> Given exercise
Rewrite the material from the line containing "Go to Мебель, зеркала, шторы" down to the line containing "Action: point(1116,123)", both ends included, as a JSON list of strings, one string per line and no strings for blank lines.

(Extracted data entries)
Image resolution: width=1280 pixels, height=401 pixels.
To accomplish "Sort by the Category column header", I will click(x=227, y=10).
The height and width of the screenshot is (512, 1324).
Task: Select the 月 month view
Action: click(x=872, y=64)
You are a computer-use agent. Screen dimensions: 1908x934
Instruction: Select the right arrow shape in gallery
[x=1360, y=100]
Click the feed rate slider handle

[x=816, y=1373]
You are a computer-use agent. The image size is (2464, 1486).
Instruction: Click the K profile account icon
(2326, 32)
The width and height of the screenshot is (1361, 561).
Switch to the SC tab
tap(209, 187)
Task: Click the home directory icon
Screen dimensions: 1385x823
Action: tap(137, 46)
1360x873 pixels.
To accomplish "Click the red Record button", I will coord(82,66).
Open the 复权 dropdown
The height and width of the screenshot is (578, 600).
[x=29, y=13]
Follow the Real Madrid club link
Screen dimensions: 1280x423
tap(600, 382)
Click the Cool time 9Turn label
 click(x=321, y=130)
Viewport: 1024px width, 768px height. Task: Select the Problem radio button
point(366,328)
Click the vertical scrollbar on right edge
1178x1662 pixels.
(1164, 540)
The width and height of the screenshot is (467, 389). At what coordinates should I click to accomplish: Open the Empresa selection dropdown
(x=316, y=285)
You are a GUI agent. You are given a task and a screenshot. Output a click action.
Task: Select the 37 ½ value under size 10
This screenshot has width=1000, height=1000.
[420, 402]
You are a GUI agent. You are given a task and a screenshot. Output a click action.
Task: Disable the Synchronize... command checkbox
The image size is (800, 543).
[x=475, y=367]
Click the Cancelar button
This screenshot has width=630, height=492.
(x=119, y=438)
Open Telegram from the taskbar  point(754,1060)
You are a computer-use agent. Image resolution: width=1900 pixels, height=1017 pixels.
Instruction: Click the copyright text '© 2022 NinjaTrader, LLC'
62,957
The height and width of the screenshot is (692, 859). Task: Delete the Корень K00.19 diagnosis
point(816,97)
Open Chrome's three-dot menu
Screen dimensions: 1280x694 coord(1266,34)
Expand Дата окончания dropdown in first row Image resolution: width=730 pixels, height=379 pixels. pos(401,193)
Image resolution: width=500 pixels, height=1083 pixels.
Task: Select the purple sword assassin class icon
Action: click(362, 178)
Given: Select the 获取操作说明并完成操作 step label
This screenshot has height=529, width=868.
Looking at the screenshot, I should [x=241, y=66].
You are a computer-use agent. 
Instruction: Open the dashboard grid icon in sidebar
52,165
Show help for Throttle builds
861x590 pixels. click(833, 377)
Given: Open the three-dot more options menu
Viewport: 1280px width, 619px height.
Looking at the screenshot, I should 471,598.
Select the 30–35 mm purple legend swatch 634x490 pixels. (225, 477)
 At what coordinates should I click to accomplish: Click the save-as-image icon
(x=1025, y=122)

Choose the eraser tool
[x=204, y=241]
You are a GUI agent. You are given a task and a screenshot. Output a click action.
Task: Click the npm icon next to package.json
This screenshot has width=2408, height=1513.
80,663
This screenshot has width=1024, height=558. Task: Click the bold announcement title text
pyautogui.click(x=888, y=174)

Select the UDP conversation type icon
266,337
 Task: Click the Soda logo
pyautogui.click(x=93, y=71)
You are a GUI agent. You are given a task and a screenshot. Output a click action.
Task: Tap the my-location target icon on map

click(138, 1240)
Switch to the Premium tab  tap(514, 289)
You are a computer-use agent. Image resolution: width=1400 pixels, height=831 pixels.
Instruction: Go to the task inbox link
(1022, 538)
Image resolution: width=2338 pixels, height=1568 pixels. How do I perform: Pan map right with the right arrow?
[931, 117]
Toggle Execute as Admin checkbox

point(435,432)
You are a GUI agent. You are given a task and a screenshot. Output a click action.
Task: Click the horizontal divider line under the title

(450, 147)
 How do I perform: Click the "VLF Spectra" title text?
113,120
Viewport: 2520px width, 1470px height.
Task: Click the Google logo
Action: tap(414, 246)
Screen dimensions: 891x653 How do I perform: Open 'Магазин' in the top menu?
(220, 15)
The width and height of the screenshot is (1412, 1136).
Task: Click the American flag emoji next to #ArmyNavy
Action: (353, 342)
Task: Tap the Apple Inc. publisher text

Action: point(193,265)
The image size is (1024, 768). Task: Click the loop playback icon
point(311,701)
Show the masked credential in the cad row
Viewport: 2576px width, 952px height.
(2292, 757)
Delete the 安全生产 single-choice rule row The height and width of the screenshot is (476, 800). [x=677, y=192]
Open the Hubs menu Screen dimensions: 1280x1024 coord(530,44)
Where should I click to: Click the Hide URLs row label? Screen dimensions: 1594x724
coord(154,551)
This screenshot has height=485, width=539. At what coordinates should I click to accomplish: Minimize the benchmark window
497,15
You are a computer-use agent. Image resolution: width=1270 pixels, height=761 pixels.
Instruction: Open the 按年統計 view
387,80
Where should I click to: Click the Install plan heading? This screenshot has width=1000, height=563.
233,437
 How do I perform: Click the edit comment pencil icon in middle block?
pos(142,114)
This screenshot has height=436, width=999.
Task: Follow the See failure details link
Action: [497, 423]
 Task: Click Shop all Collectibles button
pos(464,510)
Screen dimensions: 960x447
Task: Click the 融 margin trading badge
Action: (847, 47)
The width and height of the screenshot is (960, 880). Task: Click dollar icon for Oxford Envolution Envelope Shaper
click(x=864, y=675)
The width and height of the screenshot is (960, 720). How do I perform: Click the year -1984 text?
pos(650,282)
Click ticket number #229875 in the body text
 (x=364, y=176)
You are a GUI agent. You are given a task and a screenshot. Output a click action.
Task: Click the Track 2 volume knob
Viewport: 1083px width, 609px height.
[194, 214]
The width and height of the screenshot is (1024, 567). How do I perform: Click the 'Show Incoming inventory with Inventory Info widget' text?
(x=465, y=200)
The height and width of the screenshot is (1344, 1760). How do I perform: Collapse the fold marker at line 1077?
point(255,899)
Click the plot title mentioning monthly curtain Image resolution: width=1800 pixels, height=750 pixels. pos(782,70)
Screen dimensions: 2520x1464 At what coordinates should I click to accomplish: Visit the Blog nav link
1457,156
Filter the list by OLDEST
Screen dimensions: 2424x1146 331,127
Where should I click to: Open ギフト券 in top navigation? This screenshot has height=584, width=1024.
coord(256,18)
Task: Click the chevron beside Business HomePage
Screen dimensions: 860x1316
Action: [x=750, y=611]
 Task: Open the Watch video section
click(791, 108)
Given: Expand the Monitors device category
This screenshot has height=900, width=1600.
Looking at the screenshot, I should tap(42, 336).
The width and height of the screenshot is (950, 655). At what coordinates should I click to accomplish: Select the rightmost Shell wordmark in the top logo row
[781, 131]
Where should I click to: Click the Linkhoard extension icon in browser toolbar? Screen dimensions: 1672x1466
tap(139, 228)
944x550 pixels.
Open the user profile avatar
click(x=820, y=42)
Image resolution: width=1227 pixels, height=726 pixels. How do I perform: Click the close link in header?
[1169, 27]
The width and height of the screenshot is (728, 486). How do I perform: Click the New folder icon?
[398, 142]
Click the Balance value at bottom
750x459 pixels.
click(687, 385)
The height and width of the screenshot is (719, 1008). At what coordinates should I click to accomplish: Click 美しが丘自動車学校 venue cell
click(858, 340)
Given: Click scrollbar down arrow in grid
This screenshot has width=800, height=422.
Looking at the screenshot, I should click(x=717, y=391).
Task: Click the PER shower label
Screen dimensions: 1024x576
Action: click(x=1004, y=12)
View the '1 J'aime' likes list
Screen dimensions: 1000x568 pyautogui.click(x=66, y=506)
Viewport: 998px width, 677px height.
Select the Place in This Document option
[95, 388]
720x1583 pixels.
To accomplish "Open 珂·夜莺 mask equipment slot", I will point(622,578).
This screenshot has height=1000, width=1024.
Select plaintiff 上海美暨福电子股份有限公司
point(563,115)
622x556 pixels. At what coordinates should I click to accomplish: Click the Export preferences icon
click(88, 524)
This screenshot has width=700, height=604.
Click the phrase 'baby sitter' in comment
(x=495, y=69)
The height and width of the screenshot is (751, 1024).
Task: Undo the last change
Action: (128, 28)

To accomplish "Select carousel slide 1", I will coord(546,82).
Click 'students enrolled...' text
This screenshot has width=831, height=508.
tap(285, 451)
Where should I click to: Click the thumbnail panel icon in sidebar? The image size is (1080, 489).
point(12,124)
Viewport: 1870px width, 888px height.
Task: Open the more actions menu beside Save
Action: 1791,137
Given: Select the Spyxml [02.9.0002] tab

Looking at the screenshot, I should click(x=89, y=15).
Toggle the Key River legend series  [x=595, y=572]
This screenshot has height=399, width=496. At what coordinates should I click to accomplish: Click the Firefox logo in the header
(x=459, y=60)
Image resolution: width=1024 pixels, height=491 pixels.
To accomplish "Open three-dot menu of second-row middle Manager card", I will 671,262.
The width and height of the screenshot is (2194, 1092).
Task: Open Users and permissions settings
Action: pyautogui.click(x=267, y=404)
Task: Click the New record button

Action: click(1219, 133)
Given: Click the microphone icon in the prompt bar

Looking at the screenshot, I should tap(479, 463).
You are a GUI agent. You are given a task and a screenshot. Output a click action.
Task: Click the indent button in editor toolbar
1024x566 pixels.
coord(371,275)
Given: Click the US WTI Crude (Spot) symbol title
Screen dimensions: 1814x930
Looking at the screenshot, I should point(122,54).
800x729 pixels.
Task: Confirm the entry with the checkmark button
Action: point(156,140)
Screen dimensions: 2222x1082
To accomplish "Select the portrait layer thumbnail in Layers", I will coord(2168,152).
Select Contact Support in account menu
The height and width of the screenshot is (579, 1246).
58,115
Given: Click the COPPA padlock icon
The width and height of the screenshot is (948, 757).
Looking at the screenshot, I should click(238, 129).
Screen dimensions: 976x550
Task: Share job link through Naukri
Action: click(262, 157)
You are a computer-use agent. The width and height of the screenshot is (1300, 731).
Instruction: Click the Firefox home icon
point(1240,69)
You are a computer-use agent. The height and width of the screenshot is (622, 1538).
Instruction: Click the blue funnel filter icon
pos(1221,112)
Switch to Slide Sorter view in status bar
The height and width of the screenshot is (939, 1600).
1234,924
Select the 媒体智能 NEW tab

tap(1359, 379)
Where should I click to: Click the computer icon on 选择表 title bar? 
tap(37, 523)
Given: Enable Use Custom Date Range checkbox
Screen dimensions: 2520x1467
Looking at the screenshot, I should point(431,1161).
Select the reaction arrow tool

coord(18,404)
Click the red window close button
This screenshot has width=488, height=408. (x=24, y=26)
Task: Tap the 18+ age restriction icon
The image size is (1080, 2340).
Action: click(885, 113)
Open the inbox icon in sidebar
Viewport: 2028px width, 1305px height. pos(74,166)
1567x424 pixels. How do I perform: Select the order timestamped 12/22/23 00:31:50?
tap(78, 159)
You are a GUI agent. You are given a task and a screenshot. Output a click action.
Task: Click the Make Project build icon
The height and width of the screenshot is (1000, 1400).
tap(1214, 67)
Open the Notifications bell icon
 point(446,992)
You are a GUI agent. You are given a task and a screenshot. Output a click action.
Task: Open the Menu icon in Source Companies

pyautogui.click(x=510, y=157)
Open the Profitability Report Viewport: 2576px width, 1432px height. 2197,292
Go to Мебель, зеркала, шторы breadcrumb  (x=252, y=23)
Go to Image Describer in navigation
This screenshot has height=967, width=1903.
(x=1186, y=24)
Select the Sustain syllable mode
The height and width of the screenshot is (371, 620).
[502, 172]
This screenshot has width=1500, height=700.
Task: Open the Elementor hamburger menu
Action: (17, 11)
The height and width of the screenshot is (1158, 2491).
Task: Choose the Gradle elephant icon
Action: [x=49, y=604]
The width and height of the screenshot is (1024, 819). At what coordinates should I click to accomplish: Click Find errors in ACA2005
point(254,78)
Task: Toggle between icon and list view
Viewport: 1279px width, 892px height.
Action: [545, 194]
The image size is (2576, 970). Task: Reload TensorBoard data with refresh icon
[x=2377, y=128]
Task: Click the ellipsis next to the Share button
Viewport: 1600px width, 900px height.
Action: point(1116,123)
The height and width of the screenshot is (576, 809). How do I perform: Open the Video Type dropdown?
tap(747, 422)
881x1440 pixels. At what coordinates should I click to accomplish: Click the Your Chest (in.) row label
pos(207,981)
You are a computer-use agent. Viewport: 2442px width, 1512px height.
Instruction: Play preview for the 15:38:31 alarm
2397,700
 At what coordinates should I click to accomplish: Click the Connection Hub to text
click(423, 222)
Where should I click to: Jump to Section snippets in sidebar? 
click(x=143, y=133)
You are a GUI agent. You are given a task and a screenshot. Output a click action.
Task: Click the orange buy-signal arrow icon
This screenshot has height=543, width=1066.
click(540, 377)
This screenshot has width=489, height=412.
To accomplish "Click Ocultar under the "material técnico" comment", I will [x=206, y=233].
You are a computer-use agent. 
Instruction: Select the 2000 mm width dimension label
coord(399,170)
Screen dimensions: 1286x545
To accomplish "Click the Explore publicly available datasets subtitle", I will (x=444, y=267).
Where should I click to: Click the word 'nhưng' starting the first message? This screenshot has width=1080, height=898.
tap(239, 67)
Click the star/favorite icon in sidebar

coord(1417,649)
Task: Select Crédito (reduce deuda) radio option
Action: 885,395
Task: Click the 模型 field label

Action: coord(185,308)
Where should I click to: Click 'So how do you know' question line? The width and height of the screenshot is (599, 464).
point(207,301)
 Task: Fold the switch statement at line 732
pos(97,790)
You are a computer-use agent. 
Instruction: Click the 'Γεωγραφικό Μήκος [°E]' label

> Answer to the exercise
[
  "Go to Мебель, зеркала, шторы breadcrumb  (x=252, y=23)",
  "Go to Image Describer in navigation",
  "This screenshot has height=967, width=1903.",
  "(x=1186, y=24)",
  "Select the Sustain syllable mode",
  "The height and width of the screenshot is (371, 620).",
  "[502, 172]",
  "This screenshot has width=1500, height=700.",
  "Task: Open the Elementor hamburger menu",
  "Action: (17, 11)",
  "The height and width of the screenshot is (1158, 2491).",
  "Task: Choose the Gradle elephant icon",
  "Action: [x=49, y=604]",
  "The width and height of the screenshot is (1024, 819). At what coordinates should I click to accomplish: Click Find errors in ACA2005",
  "point(254,78)",
  "Task: Toggle between icon and list view",
  "Viewport: 1279px width, 892px height.",
  "Action: [545, 194]",
  "The image size is (2576, 970). Task: Reload TensorBoard data with refresh icon",
  "[x=2377, y=128]",
  "Task: Click the ellipsis next to the Share button",
  "Viewport: 1600px width, 900px height.",
  "Action: point(1116,123)"
]